As the movie goes on, we somehow felt that it is not really going anywhere and all the talking will not lead to anything satisfying. This is one film where there are no villains, no big conflict that the leads have to surmount together. Their problem is their inner selves. Honestly, we don’t get it, we don’t understand they won’t make a commitment when they both profess to have feelings for each other.

It’s very clear that they feel love for one another and there’s no clear hindrance for them to pursue their love affair. So what’s stopping them from having a happier ending? Doesn’t make much sense, does it? They actually both come out more as masochists who love wallowing in self-inflicted heartaches with their personal vow of being unhappy forever. Or maybe they’re just following what writer-director Irene Villamor dictates in her script rather than the truthful dictates of their own hearts. Very early in the film, Bela says they remind her of the movie, “Celeste and Jesse Forever”, a low-budget 2012 romcom with unknown stars and Bela recalls that the two leads there didn’t end up with each other, so maybe they’re just following suit.

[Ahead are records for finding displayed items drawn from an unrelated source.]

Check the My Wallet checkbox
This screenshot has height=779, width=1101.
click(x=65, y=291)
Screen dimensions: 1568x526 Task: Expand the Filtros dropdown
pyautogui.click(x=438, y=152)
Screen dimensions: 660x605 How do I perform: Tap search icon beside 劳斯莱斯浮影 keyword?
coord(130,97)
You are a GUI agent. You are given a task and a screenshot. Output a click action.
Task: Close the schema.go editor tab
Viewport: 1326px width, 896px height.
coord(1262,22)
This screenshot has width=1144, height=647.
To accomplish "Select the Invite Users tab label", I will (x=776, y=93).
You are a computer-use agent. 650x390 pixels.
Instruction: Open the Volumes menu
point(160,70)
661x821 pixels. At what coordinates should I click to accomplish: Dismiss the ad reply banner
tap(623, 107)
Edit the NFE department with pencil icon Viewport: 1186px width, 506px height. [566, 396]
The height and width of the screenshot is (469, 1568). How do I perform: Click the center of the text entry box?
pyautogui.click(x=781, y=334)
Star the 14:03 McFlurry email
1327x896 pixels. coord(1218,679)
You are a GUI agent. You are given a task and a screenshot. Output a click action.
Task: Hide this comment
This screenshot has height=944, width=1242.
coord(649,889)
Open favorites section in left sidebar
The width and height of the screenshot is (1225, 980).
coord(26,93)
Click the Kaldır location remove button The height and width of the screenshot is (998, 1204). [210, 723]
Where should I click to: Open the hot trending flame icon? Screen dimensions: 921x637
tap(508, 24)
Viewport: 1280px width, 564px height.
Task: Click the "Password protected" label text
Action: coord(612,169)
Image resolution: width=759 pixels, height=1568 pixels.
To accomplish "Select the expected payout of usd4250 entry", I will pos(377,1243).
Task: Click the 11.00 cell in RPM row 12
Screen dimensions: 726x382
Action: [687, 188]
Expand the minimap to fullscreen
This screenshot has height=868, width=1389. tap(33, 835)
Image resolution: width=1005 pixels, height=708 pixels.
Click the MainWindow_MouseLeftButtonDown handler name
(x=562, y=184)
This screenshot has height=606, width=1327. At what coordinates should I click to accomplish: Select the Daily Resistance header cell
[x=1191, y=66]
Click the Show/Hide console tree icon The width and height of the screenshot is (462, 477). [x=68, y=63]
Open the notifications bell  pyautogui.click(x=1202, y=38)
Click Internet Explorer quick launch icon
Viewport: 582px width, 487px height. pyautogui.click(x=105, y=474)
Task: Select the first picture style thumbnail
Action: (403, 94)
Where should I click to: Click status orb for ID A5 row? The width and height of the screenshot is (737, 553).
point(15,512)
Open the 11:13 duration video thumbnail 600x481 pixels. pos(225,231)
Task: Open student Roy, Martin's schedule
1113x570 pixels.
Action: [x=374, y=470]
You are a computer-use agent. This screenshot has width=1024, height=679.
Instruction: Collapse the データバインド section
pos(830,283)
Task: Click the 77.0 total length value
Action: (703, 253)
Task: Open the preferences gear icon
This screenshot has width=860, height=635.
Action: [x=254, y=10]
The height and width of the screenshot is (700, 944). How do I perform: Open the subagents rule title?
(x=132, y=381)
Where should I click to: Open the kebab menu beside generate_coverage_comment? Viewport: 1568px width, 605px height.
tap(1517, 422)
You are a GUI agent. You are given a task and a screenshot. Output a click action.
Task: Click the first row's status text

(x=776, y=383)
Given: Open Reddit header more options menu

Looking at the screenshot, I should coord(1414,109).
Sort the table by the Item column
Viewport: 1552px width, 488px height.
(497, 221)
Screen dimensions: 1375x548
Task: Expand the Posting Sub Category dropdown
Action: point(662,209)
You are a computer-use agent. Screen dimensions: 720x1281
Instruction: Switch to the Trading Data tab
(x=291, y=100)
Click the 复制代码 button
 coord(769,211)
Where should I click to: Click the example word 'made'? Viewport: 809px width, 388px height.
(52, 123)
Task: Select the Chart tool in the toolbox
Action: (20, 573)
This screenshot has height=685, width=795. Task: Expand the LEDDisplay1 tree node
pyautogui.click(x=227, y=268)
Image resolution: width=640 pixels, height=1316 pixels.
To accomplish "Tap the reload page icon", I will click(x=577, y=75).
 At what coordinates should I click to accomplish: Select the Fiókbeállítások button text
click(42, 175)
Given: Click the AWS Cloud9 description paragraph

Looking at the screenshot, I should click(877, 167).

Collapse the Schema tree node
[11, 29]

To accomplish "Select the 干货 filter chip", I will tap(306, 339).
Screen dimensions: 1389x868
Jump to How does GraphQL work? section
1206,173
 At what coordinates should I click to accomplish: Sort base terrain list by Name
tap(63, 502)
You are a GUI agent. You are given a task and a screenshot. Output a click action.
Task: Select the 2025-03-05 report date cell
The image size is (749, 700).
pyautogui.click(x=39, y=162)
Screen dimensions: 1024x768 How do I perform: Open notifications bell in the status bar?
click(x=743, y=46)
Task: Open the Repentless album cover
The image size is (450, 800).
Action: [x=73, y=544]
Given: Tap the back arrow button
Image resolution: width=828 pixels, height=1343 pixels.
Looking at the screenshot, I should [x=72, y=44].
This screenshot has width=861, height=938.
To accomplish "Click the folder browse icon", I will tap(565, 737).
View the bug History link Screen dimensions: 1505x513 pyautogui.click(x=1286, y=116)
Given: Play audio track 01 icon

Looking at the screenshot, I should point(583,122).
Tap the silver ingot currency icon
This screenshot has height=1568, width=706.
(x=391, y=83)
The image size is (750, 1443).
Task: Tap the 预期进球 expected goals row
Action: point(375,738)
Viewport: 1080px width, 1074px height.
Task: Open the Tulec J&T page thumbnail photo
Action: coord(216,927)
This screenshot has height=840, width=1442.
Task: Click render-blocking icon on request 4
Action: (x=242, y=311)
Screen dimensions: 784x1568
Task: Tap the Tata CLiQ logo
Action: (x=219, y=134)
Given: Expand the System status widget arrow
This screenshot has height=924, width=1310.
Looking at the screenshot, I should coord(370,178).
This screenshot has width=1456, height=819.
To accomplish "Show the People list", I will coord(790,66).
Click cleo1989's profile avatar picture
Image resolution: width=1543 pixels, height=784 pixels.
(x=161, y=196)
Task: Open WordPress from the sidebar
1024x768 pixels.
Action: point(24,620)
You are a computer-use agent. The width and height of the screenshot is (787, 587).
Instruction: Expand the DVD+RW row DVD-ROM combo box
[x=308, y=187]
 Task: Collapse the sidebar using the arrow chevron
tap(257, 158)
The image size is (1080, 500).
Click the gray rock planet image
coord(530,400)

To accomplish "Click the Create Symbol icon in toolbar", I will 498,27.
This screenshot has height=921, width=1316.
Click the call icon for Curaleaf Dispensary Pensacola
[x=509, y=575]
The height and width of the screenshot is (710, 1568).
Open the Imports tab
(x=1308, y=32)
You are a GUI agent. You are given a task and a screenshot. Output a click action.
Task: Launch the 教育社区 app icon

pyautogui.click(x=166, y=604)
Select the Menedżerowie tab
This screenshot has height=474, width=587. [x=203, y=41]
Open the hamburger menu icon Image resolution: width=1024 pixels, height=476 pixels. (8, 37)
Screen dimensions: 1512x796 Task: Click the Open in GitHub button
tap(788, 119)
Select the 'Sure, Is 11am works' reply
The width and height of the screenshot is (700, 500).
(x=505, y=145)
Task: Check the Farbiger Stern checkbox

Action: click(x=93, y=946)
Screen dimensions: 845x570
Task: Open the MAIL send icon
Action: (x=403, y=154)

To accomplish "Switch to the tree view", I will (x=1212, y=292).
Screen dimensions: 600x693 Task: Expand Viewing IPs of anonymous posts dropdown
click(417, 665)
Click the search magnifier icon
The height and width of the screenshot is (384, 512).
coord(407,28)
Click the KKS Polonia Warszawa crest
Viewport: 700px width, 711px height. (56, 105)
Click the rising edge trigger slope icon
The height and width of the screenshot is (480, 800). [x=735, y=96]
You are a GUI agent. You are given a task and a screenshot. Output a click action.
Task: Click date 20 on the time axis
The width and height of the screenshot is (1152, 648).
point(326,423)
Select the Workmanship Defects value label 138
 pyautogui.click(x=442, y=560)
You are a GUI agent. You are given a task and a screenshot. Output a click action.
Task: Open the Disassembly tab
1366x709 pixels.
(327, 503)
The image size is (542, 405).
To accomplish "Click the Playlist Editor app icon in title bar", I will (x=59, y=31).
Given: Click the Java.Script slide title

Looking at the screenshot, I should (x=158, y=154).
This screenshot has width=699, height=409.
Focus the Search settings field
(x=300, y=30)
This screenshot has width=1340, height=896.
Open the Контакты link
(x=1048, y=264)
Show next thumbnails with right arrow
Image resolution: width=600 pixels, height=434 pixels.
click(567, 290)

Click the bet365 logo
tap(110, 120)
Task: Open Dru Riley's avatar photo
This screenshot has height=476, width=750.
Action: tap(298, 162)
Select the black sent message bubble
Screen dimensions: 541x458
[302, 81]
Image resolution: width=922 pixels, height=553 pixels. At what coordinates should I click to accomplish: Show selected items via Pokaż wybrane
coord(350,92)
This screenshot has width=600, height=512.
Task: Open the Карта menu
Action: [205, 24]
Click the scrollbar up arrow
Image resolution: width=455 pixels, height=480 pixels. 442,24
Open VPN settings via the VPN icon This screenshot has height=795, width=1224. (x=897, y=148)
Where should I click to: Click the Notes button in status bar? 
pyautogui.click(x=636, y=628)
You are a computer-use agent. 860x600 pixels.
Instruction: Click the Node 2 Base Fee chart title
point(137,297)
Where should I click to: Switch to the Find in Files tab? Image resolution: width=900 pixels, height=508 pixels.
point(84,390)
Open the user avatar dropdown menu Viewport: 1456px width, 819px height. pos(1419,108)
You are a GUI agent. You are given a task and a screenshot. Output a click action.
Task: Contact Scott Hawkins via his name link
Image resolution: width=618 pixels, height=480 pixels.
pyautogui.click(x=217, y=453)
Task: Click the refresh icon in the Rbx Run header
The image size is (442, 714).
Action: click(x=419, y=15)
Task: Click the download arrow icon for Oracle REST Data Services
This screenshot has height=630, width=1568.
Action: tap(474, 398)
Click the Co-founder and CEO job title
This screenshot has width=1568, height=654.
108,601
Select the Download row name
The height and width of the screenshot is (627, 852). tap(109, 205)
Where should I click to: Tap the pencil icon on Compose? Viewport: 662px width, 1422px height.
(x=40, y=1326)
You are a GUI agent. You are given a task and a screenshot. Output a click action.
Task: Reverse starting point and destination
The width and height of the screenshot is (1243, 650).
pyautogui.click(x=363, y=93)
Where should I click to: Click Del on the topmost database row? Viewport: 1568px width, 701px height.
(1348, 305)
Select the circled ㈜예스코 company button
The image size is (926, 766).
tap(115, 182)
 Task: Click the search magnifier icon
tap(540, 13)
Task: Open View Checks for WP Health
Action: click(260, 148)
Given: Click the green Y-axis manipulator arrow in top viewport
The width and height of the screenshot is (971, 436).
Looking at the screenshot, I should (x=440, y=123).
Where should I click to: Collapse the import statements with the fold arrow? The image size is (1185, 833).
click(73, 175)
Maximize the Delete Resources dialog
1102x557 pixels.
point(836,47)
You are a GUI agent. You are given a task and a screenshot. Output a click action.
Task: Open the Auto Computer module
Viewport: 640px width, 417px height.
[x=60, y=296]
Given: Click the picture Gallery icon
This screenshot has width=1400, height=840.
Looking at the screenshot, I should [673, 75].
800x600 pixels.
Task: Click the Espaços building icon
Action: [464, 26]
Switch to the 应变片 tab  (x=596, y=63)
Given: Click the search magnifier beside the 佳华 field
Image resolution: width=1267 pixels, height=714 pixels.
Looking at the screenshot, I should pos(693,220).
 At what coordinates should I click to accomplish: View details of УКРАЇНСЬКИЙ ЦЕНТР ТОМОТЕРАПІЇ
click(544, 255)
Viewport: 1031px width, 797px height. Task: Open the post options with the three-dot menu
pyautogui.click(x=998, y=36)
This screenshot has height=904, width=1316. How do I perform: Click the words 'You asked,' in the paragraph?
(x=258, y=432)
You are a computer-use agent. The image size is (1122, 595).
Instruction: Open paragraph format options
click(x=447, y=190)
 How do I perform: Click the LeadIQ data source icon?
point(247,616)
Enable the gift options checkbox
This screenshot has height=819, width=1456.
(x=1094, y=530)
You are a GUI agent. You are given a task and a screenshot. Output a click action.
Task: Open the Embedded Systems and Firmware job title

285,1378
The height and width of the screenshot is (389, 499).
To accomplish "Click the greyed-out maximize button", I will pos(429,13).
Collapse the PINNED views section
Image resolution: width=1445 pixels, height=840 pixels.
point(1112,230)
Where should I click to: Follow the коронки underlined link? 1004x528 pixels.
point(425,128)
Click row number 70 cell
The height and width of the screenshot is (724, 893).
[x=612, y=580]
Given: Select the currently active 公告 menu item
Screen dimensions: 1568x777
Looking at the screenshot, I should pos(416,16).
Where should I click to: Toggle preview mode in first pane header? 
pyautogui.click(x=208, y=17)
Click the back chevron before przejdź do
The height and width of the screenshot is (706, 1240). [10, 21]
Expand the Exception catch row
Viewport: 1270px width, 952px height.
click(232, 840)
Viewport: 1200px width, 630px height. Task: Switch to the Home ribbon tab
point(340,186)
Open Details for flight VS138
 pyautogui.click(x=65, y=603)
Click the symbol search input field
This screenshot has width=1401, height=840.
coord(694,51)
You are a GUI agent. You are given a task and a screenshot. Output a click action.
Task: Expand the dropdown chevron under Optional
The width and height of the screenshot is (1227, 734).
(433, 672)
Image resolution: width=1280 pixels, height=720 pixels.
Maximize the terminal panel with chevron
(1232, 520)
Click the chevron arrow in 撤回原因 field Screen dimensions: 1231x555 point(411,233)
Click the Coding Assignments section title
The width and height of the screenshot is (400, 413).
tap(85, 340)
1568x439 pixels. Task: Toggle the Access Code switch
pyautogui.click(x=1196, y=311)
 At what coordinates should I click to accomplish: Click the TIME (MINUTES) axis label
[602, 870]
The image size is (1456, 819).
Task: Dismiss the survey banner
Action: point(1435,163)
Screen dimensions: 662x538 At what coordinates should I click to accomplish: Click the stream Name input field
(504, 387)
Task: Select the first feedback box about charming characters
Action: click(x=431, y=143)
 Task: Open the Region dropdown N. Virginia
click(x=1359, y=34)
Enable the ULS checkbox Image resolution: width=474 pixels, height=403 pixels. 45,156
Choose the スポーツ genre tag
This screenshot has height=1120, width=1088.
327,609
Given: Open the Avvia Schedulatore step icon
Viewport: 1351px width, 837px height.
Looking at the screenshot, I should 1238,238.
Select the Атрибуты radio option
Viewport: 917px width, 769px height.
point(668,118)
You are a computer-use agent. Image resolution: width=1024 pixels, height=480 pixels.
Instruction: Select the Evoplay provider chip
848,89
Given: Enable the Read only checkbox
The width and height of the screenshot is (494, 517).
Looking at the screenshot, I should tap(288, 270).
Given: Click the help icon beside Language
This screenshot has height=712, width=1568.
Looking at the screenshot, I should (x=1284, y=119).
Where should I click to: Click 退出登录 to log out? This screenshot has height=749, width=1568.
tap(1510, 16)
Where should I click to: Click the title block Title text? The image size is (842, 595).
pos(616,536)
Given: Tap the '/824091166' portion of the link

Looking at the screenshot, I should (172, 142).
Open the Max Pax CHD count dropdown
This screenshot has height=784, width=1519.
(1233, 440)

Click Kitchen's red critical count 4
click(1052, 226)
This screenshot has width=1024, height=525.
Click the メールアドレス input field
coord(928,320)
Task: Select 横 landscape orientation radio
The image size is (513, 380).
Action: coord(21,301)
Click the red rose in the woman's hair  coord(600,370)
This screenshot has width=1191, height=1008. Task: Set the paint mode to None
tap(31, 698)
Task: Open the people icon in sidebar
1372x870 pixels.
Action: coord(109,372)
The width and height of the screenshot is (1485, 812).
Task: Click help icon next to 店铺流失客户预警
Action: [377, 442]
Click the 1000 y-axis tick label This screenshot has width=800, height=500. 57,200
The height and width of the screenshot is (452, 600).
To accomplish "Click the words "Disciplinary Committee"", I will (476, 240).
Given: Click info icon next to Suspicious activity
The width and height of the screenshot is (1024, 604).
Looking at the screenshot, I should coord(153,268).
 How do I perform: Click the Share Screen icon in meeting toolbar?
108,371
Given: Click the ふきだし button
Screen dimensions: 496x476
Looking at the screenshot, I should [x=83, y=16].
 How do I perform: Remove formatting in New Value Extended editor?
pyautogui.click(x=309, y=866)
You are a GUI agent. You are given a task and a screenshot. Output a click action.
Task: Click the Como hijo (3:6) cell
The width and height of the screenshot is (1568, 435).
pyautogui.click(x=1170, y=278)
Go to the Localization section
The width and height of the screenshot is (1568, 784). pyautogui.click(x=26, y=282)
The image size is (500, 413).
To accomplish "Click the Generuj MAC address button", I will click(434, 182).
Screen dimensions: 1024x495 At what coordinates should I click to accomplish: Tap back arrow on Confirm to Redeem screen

Obviously, Direk Irene just prefers angst-filled and painful relationships over more successful ones. What helps in making the film tolerable are the two leads who are both splendid in their respective roles. Carlo is a child actor who has won several awards. He was not successful in his teen years but now, as he gains more maturity in his 30s, he not only registers better on screen but shows a clear maturity in his acting skills that will put other current matinee idols to shame. We’re glad to learn that the movie opened new doors for him and he’s now getting offers left and right.

As for Bela, she has gained more confidence before the camera that was not there during her early days in TV soaps. She has exhibited fine, sensitive emoting playing the title role in “100 Tula Para Kay Stella” and she now caps this with a very relaxed but sincere and perfectly nuanced portrayal of Celeste in “St. Gallen”. She and Carlo are both committed to their roles and have a pretty engaging chemistry as a couple. We can really relate to them and the characters they portray. And they both deliver their long lines with much conviction.